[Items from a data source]

^^^^^^^^^^^^^^^^

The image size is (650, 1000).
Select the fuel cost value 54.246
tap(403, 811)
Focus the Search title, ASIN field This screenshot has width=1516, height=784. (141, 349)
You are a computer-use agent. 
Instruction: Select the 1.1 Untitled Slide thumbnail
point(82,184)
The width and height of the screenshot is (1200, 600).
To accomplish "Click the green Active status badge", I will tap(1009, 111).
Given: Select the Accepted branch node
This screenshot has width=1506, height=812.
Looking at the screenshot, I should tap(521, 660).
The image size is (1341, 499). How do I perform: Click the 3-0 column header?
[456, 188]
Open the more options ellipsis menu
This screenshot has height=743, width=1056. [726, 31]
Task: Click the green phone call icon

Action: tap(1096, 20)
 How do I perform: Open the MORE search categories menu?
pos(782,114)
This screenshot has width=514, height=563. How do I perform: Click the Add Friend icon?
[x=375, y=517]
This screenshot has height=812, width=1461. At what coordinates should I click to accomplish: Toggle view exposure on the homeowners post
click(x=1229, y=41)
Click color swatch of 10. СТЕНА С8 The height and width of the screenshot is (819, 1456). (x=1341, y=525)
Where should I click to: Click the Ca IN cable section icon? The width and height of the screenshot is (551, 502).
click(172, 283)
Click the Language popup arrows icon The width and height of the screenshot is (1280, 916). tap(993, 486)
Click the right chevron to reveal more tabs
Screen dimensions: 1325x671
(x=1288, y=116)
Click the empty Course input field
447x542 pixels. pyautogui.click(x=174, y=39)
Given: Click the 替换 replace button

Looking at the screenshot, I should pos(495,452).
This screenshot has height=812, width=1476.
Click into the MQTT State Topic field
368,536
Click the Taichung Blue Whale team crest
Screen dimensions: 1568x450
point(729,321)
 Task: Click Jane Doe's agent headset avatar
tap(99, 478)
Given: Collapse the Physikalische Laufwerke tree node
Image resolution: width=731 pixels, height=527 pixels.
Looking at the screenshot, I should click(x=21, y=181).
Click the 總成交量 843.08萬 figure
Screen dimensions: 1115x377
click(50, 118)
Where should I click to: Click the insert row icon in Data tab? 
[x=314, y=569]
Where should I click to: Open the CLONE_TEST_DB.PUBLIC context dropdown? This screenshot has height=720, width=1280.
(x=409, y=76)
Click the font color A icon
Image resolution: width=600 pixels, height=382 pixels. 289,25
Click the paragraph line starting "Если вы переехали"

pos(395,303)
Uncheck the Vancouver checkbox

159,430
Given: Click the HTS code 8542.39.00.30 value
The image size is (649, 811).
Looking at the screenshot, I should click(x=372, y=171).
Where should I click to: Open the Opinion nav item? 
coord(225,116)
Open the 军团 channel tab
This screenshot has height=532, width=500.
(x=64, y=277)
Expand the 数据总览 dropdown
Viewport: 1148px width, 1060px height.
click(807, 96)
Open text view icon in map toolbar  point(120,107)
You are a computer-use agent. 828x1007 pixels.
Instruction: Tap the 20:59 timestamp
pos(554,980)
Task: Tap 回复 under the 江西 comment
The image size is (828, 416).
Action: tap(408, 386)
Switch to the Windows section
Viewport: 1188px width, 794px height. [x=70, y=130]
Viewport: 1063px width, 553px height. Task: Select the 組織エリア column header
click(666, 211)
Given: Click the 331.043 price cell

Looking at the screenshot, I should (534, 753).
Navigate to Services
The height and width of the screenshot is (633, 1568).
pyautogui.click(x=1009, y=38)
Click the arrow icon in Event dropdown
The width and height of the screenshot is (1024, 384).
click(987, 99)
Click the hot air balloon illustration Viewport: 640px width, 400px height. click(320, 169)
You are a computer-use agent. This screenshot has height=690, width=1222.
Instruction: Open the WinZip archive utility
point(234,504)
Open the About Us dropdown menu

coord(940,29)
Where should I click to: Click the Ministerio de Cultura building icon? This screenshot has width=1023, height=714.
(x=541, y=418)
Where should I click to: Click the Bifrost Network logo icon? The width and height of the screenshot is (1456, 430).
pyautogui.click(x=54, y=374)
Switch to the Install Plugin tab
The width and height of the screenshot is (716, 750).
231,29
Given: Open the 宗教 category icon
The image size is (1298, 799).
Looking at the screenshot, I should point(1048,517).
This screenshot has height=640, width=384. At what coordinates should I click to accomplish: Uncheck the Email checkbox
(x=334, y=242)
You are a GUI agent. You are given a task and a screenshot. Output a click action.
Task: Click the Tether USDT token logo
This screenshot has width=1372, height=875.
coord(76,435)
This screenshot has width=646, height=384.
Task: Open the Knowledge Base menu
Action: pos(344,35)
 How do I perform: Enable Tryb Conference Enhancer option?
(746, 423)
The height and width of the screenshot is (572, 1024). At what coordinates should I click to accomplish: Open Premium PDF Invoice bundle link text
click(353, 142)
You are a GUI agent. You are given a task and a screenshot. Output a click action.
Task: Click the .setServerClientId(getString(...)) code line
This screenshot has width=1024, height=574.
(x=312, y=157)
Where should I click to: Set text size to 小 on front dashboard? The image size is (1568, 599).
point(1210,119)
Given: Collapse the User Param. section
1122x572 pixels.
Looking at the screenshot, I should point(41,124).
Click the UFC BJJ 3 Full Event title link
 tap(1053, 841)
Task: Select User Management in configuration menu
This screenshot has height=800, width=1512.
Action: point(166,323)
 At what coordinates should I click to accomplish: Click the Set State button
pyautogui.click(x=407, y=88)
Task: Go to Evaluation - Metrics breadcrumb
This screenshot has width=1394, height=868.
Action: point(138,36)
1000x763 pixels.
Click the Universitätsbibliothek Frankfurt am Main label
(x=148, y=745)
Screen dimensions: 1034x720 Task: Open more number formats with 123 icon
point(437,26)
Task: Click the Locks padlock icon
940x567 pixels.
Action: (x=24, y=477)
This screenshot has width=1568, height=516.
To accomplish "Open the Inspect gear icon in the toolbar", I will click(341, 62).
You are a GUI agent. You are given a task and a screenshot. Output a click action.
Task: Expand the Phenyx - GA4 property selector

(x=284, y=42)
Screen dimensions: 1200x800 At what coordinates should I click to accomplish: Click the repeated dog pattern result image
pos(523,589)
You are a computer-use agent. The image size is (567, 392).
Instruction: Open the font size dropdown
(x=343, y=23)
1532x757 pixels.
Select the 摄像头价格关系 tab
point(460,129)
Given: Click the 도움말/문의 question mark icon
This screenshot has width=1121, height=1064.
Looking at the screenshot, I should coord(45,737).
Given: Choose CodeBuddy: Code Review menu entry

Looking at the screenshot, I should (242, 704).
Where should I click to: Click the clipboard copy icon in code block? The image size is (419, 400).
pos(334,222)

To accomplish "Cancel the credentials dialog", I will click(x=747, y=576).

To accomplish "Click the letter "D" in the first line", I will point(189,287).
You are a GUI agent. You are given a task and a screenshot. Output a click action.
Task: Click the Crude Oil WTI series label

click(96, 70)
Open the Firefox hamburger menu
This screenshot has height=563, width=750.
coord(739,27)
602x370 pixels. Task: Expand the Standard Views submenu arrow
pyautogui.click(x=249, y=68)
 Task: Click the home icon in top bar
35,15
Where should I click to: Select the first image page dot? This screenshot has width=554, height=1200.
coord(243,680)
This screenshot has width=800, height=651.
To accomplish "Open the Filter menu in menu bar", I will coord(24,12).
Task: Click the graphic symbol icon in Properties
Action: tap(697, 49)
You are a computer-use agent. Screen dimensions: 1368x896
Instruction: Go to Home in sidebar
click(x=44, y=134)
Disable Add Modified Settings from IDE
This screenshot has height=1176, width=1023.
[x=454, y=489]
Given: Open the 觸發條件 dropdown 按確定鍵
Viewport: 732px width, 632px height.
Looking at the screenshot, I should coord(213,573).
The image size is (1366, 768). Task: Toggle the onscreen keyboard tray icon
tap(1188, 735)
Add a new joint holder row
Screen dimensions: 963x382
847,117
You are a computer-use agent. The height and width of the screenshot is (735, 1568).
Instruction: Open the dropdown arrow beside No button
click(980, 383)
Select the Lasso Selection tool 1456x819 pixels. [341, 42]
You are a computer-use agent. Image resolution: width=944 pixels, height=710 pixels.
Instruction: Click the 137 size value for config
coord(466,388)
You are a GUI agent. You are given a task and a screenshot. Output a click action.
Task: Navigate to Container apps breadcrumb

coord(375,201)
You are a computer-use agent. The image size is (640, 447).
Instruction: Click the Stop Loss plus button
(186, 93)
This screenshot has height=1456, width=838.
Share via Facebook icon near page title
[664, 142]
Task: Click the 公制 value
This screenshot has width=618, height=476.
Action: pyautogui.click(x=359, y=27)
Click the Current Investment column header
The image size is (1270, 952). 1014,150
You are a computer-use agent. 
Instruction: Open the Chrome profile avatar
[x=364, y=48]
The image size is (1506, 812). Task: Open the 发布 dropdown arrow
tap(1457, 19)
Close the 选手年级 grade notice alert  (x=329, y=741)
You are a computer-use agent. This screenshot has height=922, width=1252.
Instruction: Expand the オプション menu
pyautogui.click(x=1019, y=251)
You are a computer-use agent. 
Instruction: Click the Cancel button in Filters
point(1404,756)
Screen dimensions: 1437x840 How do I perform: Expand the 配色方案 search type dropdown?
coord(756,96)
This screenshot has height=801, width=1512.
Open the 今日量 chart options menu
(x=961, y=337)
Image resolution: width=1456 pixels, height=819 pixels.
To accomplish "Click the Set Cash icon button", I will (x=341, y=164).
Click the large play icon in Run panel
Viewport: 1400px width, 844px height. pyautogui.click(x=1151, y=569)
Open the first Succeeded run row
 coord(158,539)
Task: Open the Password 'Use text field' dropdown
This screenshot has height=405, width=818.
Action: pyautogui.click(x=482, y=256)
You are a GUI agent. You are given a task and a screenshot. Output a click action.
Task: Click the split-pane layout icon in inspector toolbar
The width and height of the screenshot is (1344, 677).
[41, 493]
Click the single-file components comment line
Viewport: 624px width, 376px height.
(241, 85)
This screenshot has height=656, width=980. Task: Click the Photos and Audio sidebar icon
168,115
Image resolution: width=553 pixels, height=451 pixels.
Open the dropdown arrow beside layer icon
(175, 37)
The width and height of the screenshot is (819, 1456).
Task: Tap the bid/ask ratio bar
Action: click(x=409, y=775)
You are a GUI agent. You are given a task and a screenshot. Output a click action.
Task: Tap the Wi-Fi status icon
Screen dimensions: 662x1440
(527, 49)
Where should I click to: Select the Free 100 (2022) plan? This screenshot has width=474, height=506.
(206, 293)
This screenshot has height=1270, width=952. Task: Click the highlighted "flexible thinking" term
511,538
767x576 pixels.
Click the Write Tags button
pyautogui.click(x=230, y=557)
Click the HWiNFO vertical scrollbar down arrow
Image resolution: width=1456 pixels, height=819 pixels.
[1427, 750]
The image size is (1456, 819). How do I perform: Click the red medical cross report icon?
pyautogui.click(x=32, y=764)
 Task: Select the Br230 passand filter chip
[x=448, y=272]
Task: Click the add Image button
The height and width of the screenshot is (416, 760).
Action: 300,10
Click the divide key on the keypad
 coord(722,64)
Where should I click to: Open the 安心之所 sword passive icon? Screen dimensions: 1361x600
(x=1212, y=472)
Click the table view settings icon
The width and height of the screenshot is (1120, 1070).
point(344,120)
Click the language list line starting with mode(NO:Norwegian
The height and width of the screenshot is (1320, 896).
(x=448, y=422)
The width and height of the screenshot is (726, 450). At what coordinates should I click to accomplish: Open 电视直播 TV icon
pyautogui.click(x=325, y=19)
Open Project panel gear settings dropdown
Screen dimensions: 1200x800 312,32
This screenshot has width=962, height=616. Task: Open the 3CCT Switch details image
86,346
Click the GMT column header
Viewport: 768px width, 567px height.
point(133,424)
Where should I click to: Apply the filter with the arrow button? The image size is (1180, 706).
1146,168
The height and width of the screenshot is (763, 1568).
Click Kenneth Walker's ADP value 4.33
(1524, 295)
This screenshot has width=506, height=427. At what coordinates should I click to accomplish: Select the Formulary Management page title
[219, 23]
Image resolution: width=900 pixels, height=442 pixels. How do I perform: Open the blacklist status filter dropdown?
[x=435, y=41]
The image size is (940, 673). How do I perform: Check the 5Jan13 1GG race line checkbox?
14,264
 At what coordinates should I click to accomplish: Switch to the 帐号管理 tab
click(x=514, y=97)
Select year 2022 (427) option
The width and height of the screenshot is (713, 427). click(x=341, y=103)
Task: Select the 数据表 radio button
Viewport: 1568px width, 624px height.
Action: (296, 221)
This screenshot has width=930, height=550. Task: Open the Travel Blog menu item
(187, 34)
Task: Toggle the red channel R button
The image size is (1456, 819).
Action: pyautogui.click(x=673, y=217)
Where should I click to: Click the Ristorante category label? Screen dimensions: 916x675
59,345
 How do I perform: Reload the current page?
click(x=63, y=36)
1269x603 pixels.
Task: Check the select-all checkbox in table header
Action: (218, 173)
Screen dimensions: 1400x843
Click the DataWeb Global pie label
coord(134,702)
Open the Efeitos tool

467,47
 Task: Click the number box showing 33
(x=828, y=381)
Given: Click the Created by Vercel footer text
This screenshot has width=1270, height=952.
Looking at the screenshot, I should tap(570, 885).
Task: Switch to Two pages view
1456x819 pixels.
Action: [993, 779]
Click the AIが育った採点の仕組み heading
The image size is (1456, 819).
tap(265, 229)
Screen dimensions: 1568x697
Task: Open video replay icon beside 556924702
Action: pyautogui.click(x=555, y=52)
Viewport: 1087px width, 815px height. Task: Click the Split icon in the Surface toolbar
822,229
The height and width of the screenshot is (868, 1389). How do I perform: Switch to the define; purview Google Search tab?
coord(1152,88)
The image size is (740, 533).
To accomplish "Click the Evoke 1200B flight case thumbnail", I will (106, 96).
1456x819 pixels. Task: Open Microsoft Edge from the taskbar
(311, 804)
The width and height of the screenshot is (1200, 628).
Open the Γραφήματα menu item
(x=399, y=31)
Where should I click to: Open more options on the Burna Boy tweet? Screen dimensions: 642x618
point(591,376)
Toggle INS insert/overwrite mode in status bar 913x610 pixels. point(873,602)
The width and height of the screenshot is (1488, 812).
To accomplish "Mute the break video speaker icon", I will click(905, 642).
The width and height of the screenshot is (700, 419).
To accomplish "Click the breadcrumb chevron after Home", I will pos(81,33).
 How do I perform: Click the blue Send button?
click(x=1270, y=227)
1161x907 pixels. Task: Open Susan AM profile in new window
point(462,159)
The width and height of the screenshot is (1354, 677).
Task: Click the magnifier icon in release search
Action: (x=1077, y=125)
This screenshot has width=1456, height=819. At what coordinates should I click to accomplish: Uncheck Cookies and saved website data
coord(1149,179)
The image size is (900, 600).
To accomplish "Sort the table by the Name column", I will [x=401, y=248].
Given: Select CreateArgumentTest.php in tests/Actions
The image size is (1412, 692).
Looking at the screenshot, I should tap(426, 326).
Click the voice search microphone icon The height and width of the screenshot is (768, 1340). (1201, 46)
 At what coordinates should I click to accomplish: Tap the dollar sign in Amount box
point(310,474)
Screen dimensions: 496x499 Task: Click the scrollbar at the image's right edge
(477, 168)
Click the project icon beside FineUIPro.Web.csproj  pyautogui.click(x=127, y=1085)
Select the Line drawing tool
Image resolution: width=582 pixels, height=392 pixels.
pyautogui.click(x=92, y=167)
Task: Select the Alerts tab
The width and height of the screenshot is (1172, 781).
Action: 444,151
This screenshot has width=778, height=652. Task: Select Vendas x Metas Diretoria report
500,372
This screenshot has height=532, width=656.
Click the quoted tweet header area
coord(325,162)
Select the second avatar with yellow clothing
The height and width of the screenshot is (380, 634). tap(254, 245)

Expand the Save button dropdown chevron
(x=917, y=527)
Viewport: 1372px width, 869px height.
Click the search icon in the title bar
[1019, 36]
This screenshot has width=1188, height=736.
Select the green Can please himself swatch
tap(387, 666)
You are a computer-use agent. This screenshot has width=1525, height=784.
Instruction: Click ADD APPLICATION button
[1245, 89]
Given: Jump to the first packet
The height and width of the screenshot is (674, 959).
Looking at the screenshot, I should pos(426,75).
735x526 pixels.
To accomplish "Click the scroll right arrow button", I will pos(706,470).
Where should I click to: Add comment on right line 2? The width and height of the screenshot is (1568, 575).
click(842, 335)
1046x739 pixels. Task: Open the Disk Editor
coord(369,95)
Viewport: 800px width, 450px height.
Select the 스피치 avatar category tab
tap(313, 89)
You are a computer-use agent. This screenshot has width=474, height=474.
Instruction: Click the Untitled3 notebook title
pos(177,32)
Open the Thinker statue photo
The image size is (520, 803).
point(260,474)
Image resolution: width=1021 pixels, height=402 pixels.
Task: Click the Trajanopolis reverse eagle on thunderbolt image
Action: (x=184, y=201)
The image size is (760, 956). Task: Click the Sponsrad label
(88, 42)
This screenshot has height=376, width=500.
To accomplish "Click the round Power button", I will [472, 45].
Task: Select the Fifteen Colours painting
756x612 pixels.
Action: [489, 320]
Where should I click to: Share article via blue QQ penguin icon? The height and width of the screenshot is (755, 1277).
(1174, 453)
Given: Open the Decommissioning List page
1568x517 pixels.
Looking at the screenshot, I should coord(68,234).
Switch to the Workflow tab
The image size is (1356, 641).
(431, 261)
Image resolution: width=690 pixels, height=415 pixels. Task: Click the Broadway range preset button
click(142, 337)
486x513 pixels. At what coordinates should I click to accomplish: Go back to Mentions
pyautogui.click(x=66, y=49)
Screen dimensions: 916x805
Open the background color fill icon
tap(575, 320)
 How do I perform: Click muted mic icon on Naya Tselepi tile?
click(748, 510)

^^^^^^^^^^^^^^^^

## PROBLEM TO WORK ON
Copy the records above verbatim, starting at the line that contains "This screenshot has height=812, width=1476." and ending at the line that contains "tap(99, 478)", with both of those lines included.

## SOLUTION TO THE PROBLEM
This screenshot has height=812, width=1476.
Click into the MQTT State Topic field
368,536
Click the Taichung Blue Whale team crest
Screen dimensions: 1568x450
point(729,321)
 Task: Click Jane Doe's agent headset avatar
tap(99, 478)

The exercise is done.